Confidential Information

Introduction

 

It is a central tenet of Malaysian law that there can be no property in pure information. A person cannot own information, in the same way that he or she can own the copyright in a work, or the patent rights in an invention. The unauthorized disclosure of confidential information may however give rise to civil liability on the part of the disclosing party, on the basis that where a person has promised not to divulge a secret, he or she ought to be held to his or her word. The protection of confidential information in Malaysia is therefore founded upon the relationship between a confider and his confidant.

Malaysian law in this area is based on English law. In line with the developments in English law, a breach of confidence is generally actionable in the Malaysian Courts if the following three conditions are fulfilled.

 

1. Information must be confidential

 

Firstly, the information disclosed must be confidential in nature. The information may be in respect of trade secrets (e.g. customer lists), technological secrets (e.g. knowhow relating to a manufacturing process), personal information or any other form of confidential information.

The information in question must not be readily accessible to persons that normally deal with that kind of information. Information which is already in the public domain is generally not protectable. However, where it is a defendant's breach of confidence itself that has resulted in the information becoming publicly available, the defendant remains liable for loss and damage suffered by the plaintiff arising from such disclosure.

 

2. Information must be disclosed in circumstances importing confidentiality

 

Secondly, the information must have been imparted in circumstances which give rise to an obligation of confidentiality. The recipient of confidential information will only be bound if a reasonable man standing in the shoes of the recipient of the information would realize on reasonable grounds that the information was being given to him in confidence. The clearest case is of course where one person gives another information on express condition that he keep it a secret. However, the obligation of confidentiality may also arise by implication having regard to the surrounding circumstances.

One of the relationships in which this duty of confidentiality normally arises is that of employer and employee. Generally, during the currency of his or her employment, an employee must observe a "duty of fidelity" to his or her employer, to act in the employer's best interests. This includes protecting the trade secrets that the employee is exposed to in the course of his or her work. Once an employee leaves employ, he or she is still obliged to keep confidential the trade secrets of his or her former employer. Thus, for example, an employer is entitled to prevent an ex-employee from making use of a list of customers which the employee deliberately memorized or copied for this purpose. Such protection however does not extend to general skill and knowledge in the employee's head which the employee would necessarily have acquired during the course of his employment.

 

3. Actual or anticipated unauthorized use or disclosure

 

Thirdly, there must be an actual or anticipated unauthorized use or disclosure of the information in question. No action may be brought if no unauthorized breach of confidence is threatened or has occurred.

Where the unauthorized disclosure or use is anticipated, the Courts will in the appropriate circumstances grant an interlocutory injunction to prevent such use or disclosure. The Courts may also award damages for any loss or damage suffered by reason of a breach of confidence, or in certain circumstances, for future injuries in lieu of an injunction.

 

Protecting confidential information

 

There is no system of registration for confidential information.
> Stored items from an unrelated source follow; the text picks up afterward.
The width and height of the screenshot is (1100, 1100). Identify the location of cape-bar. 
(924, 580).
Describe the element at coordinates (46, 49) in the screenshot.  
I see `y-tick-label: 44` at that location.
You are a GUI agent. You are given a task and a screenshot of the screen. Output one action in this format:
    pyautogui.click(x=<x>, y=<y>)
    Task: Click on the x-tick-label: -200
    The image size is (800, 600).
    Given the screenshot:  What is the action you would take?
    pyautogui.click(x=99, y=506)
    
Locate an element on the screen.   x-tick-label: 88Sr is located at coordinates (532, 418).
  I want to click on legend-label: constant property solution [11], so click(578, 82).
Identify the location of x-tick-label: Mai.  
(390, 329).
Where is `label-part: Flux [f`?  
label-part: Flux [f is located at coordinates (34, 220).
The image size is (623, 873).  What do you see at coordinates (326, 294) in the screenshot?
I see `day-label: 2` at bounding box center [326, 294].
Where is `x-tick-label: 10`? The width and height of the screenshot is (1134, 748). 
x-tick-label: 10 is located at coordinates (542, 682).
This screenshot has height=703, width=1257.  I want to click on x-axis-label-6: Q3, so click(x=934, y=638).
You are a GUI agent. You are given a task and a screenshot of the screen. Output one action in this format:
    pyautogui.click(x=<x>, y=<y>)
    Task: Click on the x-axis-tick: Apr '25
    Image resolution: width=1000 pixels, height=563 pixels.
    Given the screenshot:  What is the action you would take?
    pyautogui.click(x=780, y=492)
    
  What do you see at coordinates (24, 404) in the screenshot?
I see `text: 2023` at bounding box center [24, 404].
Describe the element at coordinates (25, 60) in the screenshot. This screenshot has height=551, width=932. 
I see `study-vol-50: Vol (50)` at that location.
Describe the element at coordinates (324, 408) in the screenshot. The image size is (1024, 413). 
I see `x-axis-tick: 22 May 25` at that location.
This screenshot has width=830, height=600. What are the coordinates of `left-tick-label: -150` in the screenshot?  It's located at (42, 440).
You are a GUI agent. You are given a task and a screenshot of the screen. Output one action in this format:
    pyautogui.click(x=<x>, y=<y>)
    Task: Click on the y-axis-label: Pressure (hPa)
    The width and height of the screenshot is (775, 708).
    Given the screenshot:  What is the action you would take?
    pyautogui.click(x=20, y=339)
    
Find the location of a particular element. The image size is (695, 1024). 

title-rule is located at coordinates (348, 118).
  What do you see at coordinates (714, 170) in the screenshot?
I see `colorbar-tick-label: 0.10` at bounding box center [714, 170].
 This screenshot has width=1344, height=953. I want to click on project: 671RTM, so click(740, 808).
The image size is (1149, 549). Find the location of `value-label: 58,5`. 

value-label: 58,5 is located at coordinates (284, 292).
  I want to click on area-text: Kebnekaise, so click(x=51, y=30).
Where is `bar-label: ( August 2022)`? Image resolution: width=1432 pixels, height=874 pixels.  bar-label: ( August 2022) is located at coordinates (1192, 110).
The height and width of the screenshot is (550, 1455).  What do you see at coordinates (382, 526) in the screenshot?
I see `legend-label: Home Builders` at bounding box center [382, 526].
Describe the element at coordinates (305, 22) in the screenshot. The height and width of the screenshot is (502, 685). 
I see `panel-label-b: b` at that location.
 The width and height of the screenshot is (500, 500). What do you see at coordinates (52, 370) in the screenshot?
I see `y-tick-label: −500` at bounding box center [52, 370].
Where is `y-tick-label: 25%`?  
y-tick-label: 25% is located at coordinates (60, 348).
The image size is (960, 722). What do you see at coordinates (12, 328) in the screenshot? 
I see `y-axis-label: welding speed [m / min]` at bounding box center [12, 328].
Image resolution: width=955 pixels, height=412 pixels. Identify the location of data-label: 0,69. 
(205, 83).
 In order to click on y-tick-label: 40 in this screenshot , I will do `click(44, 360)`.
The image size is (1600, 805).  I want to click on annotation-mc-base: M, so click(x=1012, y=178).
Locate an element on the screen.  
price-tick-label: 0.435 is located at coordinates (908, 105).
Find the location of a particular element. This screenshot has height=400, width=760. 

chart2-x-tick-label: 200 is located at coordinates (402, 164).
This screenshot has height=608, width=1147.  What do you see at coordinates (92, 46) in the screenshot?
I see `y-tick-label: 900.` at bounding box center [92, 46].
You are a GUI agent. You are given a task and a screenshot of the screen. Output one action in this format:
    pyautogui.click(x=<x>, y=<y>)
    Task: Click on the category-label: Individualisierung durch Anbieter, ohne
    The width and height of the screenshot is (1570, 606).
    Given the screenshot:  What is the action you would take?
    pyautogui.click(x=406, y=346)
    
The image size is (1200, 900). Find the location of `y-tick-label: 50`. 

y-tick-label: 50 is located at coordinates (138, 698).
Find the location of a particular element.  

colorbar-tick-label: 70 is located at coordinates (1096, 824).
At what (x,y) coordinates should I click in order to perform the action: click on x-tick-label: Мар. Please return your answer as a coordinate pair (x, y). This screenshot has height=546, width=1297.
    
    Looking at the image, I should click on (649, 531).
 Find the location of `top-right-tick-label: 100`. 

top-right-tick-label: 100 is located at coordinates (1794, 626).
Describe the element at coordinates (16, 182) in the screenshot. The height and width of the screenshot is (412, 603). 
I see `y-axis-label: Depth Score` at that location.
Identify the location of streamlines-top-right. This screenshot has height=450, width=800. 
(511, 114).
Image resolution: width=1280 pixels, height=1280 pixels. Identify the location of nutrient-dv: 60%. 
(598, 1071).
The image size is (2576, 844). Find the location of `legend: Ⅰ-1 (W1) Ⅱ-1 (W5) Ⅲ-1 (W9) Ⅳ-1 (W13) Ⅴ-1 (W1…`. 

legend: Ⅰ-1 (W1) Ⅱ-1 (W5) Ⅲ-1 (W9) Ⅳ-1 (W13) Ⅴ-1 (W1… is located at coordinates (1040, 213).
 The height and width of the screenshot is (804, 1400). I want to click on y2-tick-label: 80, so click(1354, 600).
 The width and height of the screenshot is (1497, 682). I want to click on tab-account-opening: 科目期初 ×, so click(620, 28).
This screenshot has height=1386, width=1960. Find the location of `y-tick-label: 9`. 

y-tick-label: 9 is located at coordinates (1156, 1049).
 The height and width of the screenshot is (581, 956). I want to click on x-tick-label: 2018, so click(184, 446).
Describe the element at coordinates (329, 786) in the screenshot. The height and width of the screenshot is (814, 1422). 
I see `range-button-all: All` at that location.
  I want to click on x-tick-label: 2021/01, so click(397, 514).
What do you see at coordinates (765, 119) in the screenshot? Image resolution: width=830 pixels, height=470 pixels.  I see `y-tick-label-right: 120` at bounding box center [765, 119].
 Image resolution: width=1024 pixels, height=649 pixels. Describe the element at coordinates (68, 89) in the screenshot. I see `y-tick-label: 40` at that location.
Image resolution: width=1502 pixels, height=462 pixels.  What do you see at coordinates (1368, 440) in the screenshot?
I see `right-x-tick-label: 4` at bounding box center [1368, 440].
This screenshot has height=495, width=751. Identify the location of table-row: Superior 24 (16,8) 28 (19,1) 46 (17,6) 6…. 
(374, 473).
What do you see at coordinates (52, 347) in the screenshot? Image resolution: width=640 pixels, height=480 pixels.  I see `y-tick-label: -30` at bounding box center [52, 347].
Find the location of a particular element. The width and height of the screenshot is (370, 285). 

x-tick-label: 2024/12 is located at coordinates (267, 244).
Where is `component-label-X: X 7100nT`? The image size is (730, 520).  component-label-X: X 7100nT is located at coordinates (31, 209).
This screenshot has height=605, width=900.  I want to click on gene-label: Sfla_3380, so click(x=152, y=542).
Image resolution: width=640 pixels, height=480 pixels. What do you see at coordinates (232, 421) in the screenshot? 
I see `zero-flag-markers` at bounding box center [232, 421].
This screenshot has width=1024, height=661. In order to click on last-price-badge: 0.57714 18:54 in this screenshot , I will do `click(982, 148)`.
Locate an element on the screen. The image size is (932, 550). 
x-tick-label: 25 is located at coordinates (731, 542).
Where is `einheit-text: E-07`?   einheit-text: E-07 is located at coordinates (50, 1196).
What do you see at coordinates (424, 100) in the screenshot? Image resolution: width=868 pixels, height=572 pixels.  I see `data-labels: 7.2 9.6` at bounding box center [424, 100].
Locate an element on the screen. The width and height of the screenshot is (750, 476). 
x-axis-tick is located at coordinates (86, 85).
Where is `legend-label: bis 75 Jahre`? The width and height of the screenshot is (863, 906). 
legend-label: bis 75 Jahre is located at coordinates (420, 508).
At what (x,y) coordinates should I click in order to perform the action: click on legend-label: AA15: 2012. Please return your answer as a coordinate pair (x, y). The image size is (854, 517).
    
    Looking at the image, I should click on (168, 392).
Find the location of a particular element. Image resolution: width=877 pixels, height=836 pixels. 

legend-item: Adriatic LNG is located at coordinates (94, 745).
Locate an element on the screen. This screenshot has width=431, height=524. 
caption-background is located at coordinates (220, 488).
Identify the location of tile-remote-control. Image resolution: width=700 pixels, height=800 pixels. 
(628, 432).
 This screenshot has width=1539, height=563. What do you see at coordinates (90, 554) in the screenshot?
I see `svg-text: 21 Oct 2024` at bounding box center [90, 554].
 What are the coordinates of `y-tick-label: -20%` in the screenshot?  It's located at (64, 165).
Protection is available only by keeping the information secret, because once made public the information cannot subsequently be made secret again. Even if the owner of the misappropriated information takes legal action and obtains payment for the damage suffered, this may never be as good as having the information kept confidential in the first place.

An important aspect of maintaining protection is adequate management control by businesses. Access to confidential information by staff should be restricted by management on a "need-to-know" basis, since the commonest cause of loss of confidential information from a company is staff moving to another firm in the same field of business. Appropriate clauses should be included in employment contracts and contracts with third parties such as suppliers, sub-contractors and the like.

 

Non-Disclosure Agreement (NDA)

 

It happens regularly in business that one company needs to disclose its confidential information to another. For example, a manufacturer may need to submit its new product to a test laboratory for technical assessment and approval prior to the product being launched on the market. It is often also necessary to share secrets when some form of cooperation is contemplated between two companies.

In these circumstances, it is strongly advisable for a Non-Disclosure Agreement (NDA) to be drafted and signed by the parties that sets out their obligations to one another in terms of any confidential information that needs to change hands. An NDA provides the advantage that in the event legal action does become necessary due to a breach of confidence, the matter can be handled in much the same way as enforcement of any other business contract.

 

Protection of undisclosed information under international agreements

 

Article 39 of the TRIPs Agreement (Trade-Related Aspects of Intellectual Property Rights), which is binding on member countries of the World Trade Organisation, requires the protection of undisclosed information of commercial value and of certain data submitted to governments or government agencies, in the course of such countries ensuring effective protection against unfair competition.